- READING PASSAGE -
- Theatrical release poster
- Directed by: Venu Yeldandi
- Written by: Venu Yeldandi Ramesh Eligeti Nagaraju Maduri
- Produced by: Harshith Reddy Hanshitha Reddy
- Starring: Priyadarshi Kavya Kalyanram Sudhakar Reddy Kota Jayaram Muralidhar Goud Rupa Lakshmi Mime Madhu
- Cinematography: Acharya Venu
- Edited by: Madhu
- Music by: Bheems Ceciroleo
- Production company: Dil Raju Productions
- Release date: 3 March 2023;
- Running time: 129 minutes
- Country: India
- Language: Telugu

= Balagam (film) =

2023 Indian film by Venu Yeldandi

Balagam is a 2023 Indian Telugu-language family drama film written and directed by actor Venu Yeldandi, in his directorial debut. It was produced by Hanshitha Reddy and Harshith Reddy, respectively, under Dil Raju Productions.

The film features Priyadarshi, Kavya Kalyanram, Sudhakar Reddy, Kota Jayaram, Muralidhar Goud and Rupa Lakshmi in primary roles. Balagam was released on 3 March 2023 to critical acclaim with particular praise for Yeldandi's direction, soundtrack, emotional weight of the story, screenplay and acting performances by the lead cast.

Balagam received various awards and nominations. The film is considered to be one of the best slice of life films of the year by various international juries. The film fetched the state Telangana Gaddar Film Award for Best Feature Film.

== Plot ==
Gajula Komurayya, a typical elderly inhabitant of a village in Telangana, sustains an apparently peaceful life with his elder son Ailayya, the latter's wife Swaroopa and their son Sayilu. Unbeknownst to his short-tempered father, Sayilu owes a massive sum of money to a cruel moneylender, whom he reassures that he will pay off the loan once he receives dowry from his fiancée's family. Nevertheless, Komurayya's untimely death prompts Sayilu's forthcoming marriage to be adjourned indefinitely and also, brings about the return of his estranged daughter Lakshmi, whose husband Narayana and Ailayya have been inhospitable to each other from past twenty years. As their rivalry persists, Komurayya is traditionally cremated and Narayana is desperate to leave; Komurayya's brother, however, urges him to extend his stay by eleven days. Komurayya's sister considers Sayilu's fiancée inappropriate for the family, holding Sayilu's betrothal to her responsible for Komurayya's death. This accusation leads to a conflict and ultimately, the wedding is called off.

- GIVEN INSTRUCTION 1 -
According to the article on the film Balagam, how many more days does Komurayya's brother urge Narayana to stay?
- GIVEN INSTRUCTION 2 -
Carry on the article on the film Balagam, picking up after its last sentence.

- DATA RECORDS -
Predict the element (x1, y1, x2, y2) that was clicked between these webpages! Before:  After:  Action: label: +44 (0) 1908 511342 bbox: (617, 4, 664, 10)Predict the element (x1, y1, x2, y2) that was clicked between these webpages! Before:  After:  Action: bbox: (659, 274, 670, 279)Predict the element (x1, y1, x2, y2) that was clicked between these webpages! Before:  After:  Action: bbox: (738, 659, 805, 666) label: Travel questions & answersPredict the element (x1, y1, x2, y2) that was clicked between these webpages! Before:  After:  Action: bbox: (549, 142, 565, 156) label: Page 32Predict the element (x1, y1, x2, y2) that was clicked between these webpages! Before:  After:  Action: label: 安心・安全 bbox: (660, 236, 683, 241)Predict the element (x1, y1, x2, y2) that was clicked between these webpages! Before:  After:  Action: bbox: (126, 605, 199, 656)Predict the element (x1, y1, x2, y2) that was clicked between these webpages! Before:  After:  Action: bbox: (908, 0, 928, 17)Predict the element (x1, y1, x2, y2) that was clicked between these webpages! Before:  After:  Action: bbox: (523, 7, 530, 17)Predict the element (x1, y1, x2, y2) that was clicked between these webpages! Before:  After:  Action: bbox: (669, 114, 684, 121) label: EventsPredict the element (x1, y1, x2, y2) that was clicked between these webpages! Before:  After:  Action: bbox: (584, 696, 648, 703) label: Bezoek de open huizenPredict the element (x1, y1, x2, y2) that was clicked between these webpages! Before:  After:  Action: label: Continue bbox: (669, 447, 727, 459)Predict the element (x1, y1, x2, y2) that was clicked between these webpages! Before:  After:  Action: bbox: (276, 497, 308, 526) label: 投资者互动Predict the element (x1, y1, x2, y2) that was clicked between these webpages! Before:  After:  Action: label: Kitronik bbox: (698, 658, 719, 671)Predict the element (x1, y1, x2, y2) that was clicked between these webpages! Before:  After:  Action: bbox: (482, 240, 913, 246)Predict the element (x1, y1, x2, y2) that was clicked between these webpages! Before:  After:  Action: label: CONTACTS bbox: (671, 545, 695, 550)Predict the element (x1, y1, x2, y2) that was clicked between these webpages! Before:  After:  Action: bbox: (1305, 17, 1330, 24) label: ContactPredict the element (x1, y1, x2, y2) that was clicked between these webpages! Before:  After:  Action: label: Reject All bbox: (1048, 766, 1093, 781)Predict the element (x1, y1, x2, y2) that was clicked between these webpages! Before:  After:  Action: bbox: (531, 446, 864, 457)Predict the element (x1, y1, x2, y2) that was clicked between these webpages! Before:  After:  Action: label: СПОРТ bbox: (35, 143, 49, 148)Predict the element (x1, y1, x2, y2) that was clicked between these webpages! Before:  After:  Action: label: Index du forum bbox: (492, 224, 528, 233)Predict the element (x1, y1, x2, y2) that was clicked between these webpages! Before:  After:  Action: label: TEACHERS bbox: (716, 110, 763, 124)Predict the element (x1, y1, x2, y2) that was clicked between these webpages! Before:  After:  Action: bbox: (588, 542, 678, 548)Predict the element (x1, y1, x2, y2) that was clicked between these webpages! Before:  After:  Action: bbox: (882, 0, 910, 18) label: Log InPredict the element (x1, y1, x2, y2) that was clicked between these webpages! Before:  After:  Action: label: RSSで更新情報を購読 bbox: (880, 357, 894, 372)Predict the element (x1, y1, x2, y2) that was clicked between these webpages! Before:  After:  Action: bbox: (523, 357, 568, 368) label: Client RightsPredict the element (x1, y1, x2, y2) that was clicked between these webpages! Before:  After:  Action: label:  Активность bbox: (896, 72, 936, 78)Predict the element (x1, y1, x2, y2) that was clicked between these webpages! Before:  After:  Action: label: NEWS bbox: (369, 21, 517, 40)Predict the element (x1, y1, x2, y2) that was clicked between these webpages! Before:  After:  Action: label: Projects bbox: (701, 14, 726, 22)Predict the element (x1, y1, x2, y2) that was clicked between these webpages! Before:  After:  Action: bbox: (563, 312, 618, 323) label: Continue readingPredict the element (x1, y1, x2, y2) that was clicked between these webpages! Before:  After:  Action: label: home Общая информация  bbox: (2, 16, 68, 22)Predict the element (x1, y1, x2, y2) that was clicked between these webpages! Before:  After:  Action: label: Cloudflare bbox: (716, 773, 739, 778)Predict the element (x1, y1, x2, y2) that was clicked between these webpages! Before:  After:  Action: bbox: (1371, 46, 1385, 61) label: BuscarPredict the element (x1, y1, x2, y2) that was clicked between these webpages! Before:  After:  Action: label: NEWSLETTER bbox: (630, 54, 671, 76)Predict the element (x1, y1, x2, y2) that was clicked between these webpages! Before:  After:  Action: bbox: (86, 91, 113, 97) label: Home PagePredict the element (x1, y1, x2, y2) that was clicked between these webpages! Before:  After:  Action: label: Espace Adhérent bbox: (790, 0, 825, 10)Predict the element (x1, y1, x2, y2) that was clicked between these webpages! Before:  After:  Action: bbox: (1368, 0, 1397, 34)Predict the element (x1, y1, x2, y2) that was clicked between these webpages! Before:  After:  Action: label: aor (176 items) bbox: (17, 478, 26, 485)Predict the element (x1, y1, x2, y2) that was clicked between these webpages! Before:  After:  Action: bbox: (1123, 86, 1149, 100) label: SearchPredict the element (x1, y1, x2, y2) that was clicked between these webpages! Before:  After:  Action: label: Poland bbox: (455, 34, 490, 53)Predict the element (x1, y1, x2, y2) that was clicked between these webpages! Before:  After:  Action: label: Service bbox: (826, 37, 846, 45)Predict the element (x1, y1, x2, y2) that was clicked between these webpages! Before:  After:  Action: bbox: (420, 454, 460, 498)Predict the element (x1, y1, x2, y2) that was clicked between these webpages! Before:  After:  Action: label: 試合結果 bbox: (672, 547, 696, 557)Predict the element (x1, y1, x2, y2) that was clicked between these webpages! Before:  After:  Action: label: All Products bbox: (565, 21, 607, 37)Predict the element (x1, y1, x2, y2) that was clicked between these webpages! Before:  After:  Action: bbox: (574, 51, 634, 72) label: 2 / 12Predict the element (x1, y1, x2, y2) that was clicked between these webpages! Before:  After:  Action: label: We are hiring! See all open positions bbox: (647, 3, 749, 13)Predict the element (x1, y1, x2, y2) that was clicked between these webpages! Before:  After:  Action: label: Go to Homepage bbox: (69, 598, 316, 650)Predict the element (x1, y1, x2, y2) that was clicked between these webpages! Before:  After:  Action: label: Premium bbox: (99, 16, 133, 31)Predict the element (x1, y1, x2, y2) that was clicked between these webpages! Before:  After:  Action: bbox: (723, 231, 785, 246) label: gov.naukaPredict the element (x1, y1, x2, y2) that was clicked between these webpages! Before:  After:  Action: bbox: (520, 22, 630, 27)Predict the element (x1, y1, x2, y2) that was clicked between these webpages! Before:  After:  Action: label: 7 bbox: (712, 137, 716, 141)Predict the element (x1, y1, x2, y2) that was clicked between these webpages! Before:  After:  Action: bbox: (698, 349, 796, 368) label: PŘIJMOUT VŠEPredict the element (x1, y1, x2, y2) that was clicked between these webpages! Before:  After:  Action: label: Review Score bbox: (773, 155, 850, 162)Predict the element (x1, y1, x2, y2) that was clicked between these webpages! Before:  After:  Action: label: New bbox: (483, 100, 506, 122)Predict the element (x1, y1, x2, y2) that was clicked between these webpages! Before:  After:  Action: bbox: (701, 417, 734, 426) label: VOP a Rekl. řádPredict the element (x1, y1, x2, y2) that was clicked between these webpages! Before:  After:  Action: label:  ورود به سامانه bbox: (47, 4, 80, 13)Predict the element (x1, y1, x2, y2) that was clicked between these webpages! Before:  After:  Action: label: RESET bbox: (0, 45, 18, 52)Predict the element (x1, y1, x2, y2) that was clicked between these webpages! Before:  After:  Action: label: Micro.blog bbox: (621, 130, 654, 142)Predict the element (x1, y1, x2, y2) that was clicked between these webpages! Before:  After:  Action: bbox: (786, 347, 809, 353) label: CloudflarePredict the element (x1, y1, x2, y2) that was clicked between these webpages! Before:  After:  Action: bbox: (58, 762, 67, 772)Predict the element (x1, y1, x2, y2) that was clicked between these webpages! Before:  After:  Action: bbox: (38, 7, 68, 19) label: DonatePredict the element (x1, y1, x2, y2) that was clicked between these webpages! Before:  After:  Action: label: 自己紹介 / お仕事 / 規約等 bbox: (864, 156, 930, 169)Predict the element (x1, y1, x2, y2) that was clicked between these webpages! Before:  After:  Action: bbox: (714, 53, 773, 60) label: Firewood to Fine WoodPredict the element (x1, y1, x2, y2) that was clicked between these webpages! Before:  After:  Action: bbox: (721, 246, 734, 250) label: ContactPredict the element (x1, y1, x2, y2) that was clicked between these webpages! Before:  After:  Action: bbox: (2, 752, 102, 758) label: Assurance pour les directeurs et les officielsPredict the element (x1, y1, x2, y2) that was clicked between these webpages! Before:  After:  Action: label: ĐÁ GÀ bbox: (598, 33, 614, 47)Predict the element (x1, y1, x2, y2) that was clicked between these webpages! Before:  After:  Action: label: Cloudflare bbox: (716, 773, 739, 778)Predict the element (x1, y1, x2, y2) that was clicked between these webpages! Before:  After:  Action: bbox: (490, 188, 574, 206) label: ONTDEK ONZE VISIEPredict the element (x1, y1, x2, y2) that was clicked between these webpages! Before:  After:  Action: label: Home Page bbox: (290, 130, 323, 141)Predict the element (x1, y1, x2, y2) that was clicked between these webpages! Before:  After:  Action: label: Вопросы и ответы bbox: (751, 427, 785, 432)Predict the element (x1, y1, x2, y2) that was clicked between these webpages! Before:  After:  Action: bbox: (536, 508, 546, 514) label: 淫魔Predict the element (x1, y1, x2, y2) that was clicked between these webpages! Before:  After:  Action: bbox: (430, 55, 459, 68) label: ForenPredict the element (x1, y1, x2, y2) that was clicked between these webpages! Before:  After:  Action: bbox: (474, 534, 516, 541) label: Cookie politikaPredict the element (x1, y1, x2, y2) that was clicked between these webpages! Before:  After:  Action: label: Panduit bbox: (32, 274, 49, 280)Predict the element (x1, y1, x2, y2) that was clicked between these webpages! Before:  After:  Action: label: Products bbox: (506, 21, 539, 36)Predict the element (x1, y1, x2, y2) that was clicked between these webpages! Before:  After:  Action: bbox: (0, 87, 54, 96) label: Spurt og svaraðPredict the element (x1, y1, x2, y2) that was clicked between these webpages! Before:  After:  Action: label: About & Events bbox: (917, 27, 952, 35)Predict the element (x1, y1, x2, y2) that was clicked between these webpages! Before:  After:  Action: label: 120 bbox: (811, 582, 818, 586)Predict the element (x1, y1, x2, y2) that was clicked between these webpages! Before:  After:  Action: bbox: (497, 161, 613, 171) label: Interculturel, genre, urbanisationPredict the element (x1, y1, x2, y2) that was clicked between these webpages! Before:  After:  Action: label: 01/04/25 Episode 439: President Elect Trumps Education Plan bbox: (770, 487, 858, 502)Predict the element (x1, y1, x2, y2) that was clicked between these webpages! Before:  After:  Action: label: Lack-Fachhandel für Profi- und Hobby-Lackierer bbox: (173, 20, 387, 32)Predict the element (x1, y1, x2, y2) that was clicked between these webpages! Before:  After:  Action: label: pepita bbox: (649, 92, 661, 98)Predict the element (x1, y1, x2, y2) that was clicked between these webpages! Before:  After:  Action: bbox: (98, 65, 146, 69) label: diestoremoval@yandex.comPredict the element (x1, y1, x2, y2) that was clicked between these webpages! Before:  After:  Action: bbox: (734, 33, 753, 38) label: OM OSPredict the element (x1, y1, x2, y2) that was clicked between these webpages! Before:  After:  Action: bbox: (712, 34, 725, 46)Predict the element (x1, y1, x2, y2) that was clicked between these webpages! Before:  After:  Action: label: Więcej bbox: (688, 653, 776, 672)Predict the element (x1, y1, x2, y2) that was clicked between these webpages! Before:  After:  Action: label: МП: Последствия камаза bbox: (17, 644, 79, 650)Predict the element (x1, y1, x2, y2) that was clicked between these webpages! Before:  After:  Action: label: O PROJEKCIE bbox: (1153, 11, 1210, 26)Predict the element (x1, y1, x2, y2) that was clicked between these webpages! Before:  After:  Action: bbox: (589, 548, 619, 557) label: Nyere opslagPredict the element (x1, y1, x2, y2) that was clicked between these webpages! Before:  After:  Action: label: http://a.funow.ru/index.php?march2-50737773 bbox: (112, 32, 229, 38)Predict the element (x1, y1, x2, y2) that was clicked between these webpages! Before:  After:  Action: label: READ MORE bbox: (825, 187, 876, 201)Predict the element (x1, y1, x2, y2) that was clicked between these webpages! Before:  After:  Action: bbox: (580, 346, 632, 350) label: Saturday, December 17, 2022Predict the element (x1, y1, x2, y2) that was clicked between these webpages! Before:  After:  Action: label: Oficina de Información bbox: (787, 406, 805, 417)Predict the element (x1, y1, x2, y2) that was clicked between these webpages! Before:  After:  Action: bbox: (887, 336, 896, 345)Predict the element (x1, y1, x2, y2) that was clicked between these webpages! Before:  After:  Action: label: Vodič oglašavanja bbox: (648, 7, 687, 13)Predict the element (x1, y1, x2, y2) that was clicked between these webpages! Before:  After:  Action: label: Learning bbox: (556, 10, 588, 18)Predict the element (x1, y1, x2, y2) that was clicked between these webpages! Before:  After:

- EXPECTED ANSWER 1 -
Eleven days.

- EXPECTED ANSWER 2 -
Sayilu discerns Narayana to be a wealthy industrialist and realizes that marrying his only heiress Sandhya would bring him a huge fortune; Sandhya being his cross cousin makes his intentions legitimate. His efforts to court Sandhya are perpetually rebuffed; on the third day after Komurayya's cremation, a crow is supposed to be feeding on a feast offered by the family to Komurayya's soul and if doesn't, the soul is believed to be dissatisfied. As the crow doesn't devour, Narayana humiliates Ailayya for his failure and challenges to content the soul on the fifth day. He too remains unsuccessful, prompting Ailayya to mock and provoke him leading to a physical altercation; Narayana angrily storms out of the village with Lakshmi and Sandhya, disappointing Sayilu. Parallelly, Narsi is a tailor who had flippantly wished for Komurayya to die; as soon as he discovered that he really died, Narsi began to hold himself responsible for it and develops fever out of guilt. At the same time, two other villagers fall sick; the indirect cause of it is Komurayya's death. Intending to bring Lakshmi's family back, Sayilu takes advantage of this situation.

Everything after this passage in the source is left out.